In the previous articles, we've discussed replication — copying data across multiple servers. But what happens when those servers can't communicate with each other?
This is where the CAP theorem comes in. It defines the fundamental trade-off that every distributed database must make. Understanding CAP is essential because it explains why databases like DynamoDB, Cassandra, and PostgreSQL behave differently under failure conditions.
In this article, we'll cover:
- What the CAP theorem actually says (and what it doesn't)

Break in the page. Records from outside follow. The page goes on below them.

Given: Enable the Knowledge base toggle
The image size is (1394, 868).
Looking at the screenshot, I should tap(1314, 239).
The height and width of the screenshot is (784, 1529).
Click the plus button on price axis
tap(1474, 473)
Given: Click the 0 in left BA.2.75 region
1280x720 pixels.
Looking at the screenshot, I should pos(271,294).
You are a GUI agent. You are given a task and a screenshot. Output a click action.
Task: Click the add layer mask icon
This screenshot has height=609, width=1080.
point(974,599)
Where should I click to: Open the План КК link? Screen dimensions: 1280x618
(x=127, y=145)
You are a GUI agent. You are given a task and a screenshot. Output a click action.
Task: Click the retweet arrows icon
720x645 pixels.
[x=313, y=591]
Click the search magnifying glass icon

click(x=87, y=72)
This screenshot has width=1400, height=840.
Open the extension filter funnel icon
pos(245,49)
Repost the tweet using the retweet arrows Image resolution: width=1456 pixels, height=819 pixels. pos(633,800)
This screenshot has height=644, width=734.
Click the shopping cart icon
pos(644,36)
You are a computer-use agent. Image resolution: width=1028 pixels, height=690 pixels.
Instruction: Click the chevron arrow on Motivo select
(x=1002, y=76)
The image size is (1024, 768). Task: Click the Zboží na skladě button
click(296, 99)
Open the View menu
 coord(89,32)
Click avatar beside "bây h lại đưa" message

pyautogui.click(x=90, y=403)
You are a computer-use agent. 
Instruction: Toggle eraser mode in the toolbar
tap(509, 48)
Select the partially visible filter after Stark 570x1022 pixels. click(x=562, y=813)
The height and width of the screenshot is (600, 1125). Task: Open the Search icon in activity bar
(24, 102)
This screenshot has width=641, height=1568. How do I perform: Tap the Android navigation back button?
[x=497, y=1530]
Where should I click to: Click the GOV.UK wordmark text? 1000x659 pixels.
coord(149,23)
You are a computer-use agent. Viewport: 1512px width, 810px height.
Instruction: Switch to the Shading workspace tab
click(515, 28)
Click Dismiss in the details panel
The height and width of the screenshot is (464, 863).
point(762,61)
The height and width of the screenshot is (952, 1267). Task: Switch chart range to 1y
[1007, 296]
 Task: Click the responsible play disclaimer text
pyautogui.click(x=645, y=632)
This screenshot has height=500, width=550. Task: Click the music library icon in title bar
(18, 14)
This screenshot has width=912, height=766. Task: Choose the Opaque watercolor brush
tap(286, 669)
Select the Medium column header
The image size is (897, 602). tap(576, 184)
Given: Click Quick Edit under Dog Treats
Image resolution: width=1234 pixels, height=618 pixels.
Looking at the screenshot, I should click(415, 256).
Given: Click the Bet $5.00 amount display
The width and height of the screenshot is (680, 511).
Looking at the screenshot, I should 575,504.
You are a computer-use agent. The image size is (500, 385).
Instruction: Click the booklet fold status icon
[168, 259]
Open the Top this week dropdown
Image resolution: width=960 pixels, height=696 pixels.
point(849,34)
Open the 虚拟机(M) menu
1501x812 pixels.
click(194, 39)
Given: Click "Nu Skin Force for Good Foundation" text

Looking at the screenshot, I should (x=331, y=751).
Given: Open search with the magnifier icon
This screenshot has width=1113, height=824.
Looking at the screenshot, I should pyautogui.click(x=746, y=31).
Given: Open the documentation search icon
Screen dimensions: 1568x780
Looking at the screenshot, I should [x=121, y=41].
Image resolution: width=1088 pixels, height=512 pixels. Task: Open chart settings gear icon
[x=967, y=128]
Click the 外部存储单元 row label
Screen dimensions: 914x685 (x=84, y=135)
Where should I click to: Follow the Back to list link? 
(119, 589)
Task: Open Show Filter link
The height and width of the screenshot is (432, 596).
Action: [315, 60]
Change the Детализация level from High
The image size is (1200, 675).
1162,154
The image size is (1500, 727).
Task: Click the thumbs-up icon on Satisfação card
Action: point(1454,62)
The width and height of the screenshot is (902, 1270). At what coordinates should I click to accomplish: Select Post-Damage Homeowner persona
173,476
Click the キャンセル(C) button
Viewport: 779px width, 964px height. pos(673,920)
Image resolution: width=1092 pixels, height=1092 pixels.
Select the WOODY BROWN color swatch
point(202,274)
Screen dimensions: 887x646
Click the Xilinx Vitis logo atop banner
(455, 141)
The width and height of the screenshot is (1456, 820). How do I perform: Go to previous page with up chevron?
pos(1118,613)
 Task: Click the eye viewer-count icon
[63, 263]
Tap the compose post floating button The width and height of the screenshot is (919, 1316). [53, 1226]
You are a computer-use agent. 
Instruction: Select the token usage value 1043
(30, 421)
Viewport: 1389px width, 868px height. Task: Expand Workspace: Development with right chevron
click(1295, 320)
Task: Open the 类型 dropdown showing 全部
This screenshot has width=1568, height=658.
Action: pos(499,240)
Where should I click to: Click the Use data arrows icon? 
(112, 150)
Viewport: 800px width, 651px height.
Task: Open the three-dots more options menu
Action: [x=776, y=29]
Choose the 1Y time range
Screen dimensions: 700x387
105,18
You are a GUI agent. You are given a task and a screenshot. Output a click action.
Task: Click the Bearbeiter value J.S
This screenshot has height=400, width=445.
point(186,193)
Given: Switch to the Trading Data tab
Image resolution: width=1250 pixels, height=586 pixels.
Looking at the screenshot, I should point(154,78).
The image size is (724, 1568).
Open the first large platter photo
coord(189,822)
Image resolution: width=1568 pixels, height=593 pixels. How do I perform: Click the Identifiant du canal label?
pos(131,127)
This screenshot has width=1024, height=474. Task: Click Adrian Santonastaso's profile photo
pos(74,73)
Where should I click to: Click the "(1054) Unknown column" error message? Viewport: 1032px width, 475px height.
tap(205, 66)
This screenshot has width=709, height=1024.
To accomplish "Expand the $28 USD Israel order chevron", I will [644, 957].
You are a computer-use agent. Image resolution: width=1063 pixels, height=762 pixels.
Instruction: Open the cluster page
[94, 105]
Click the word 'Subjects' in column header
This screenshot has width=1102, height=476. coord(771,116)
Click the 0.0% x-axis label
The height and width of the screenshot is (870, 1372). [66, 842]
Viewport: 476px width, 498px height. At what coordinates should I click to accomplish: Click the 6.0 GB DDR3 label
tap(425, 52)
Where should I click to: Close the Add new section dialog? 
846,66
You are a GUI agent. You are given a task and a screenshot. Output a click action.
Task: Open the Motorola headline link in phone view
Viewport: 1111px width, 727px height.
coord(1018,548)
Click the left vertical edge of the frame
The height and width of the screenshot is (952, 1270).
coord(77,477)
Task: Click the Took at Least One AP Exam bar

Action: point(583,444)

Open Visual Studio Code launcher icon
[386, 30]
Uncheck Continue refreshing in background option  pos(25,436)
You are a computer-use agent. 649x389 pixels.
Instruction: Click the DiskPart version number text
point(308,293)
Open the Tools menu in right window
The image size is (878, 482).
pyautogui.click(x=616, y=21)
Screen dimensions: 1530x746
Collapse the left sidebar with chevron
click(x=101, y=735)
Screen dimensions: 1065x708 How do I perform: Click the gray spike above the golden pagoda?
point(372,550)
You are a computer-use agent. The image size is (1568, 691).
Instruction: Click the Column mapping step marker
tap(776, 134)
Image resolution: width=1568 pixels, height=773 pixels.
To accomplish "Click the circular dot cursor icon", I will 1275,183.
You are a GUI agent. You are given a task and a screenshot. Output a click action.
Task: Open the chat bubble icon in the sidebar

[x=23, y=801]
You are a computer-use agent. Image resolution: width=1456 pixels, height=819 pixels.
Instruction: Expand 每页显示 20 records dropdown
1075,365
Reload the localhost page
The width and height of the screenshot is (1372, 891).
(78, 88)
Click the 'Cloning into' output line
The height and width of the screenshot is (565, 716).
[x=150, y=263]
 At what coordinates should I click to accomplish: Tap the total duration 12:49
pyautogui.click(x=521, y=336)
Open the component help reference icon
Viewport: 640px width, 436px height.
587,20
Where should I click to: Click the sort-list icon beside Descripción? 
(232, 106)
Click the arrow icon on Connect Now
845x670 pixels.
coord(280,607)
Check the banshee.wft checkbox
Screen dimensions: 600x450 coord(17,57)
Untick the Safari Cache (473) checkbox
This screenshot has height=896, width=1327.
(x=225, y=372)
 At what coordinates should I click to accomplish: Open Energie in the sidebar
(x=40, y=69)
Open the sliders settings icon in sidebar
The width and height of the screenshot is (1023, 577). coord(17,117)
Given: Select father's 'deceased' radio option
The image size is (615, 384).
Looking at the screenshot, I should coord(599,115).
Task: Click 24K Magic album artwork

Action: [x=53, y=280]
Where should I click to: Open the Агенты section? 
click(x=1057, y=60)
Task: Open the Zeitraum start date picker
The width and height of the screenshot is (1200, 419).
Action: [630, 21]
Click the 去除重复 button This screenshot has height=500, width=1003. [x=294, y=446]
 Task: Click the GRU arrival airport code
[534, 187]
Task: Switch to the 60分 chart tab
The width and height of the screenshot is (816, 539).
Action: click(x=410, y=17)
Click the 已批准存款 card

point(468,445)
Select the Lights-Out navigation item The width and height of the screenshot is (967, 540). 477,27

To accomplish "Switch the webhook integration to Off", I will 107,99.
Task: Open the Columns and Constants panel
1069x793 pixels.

- How real databases position themselves on the CAP spectrum
- How DynamoDB lets you choose consistency on a per-read basis
Core Concepts
The Three Properties
What C, A, and P actually mean.
Consistency (C)
Every read receives the most recent write or an error. All nodes see the same data at the same time.
Example: You update your username to "Bob." If the system is consistent, every subsequent read from any node returns "Bob" — never the old value "Alice."
Availability (A)
Every request receives a non-error response, even if some nodes are down. The system always responds.
Example: Even if one database server crashes, the system still returns data. It might be slightly stale, but it responds — no errors, no timeouts.
Partition Tolerance (P)
The system continues to operate even when network communication between nodes is lost. Messages between servers can be dropped or delayed.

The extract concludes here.